The MSCI World contains too many US stocks and too many IT titles - so a widespread criticism. Is she eligible? Three weeks ago we looked at various equally weighted portfolios with a lower proportion of US and IT compared to the MSCI World Index. Conclusion: The MSCI World has performed better over the past 15 years. If you still want to deviate from the composition of the index, you will find four strategies in this article that are easy to implement and not as complex as an equalization. In order to have a good risk-return profile, the portfolio must be broadly diversified, it can only be small cost and you should avoid active portfolio decisions - in other words: don't scrutinize the strategy change.
We present four alternatives to an MSCI World ETF:
- small exposure to emerging market stocks
- boldly invest in growth markets
- shift weights with Europe
- Economic strength as a benchmark
This is usually associated with more effort and of course does not guarantee better performance - but it does not have to be worse either.

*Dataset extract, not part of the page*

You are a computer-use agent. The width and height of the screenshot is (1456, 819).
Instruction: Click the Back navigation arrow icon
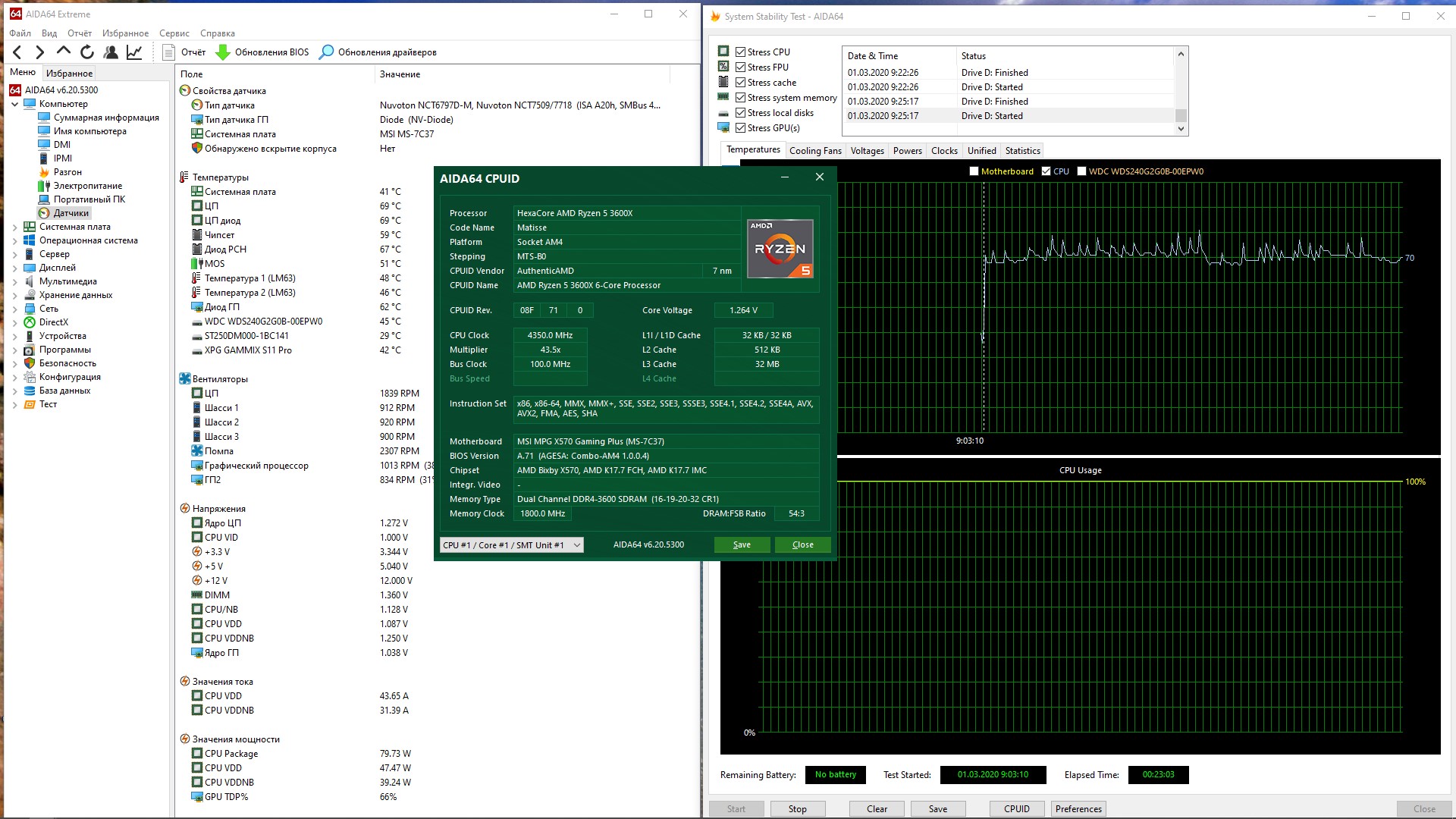point(17,52)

USA share in various indices
First, let's take a look at the composition of various indices:
- MSCI World : 69.2 percent USA, 21 percent IT
- MSCI All Country World (ACWI): 61.7 percent USA, 20.8 percent IT
- MSCI World Small Caps: 61.3 percent USA, 11.1 percent IT
- MSCI Emerging Markets : 0 percent USA, 19.6 percent IT
- MSCI Europe: 0 percent USA, 7.3 percent IT
(Status: 30. November 2022, source: MSCI)
It is noticeable that the four regions and building blocks in addition to the MSCI World not only have a lower US share, but also a lower IT share. This means that such admixtures to reduce the US share should also lead to a reduction in the IT share – that makes it easier.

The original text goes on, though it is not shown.